Saved entries
* * *

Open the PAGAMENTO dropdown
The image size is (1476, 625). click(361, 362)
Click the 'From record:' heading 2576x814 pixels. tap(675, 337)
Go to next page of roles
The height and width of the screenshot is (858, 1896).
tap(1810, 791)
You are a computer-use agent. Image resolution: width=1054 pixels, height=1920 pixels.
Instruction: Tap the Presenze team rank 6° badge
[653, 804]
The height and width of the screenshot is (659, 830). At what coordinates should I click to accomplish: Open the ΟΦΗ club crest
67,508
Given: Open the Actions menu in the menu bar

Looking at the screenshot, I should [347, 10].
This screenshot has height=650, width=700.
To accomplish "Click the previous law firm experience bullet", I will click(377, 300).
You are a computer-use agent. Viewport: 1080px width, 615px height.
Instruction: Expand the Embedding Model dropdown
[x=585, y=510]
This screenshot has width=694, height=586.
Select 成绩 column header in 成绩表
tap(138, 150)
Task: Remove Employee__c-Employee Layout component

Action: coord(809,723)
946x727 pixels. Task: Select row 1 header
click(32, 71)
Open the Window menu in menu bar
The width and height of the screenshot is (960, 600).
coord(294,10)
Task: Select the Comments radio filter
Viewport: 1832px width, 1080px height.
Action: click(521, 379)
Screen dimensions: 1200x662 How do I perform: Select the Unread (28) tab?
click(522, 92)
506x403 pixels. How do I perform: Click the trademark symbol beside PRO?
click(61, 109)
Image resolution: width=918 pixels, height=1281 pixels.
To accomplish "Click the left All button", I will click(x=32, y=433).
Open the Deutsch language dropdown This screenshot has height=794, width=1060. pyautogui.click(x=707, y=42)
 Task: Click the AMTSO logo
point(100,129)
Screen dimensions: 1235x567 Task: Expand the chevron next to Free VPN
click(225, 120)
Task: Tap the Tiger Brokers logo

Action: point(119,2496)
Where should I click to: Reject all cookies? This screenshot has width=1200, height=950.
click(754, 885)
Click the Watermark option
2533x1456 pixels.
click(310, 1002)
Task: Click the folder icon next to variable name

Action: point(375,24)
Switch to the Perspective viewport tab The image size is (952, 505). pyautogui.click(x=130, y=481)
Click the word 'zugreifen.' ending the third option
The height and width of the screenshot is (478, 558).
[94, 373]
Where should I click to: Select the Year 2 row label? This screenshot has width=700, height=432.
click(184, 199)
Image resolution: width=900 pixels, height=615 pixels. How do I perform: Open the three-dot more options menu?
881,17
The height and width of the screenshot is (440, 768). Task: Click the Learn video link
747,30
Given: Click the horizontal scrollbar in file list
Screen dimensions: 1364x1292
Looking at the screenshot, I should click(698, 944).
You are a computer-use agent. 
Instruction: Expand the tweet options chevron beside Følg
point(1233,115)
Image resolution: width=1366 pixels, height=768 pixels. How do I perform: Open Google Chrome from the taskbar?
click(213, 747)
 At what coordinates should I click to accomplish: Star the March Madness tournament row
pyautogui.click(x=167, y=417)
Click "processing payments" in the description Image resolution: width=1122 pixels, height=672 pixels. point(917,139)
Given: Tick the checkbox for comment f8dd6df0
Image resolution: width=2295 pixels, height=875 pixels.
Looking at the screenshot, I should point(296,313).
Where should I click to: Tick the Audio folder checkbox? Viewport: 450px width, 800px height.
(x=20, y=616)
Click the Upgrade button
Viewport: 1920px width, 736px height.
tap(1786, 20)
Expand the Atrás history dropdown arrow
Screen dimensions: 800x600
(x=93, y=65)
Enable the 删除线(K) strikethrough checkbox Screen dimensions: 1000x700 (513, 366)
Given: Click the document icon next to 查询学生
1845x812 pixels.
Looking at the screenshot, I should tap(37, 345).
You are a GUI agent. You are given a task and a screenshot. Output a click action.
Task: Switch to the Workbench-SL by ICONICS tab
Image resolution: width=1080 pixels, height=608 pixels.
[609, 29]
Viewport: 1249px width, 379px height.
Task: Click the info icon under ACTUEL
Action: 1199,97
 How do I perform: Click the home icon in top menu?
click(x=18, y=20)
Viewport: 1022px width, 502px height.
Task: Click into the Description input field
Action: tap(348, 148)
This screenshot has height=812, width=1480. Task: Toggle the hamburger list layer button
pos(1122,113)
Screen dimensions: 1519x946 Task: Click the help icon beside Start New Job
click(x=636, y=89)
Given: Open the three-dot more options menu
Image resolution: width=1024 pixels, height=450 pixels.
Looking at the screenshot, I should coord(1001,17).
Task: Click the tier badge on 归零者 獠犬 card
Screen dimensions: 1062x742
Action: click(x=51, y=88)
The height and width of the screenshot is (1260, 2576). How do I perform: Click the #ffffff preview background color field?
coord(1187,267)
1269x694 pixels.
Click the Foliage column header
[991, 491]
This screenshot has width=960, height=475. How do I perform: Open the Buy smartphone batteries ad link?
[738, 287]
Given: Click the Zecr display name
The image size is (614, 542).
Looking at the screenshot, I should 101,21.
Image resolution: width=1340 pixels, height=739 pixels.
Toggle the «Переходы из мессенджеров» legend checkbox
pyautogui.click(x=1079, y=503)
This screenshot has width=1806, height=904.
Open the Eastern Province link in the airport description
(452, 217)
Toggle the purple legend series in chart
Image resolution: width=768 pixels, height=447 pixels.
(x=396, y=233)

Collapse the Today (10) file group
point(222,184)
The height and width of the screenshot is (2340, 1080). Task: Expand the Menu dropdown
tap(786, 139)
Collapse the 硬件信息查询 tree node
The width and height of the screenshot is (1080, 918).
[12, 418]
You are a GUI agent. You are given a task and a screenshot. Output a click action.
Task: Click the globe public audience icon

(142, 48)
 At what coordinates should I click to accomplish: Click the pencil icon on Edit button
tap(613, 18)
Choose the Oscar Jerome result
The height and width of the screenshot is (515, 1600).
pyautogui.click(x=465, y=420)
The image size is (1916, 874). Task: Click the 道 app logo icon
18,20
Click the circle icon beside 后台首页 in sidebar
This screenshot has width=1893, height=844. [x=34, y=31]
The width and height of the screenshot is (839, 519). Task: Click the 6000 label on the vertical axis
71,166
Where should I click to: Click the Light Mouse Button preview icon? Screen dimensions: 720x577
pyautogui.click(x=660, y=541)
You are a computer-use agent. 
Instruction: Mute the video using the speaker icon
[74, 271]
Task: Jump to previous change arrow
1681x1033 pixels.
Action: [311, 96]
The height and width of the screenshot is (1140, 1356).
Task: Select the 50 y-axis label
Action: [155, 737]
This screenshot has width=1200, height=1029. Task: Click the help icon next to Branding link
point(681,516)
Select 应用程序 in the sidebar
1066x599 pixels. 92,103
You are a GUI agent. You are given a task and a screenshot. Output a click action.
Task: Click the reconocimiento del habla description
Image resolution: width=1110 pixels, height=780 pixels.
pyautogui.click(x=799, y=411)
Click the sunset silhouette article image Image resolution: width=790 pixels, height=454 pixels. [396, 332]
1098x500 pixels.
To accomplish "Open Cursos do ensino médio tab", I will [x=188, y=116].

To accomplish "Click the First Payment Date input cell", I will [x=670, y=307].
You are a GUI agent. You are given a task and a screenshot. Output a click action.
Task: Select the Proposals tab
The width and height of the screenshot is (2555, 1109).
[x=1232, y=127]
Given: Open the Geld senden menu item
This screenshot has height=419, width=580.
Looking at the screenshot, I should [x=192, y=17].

* * *

#### What is expected
Lines of the data above that include the string "previous" must each be copied.

#### Answer area
To accomplish "Click the previous law firm experience bullet", I will click(377, 300).
Task: Jump to previous change arrow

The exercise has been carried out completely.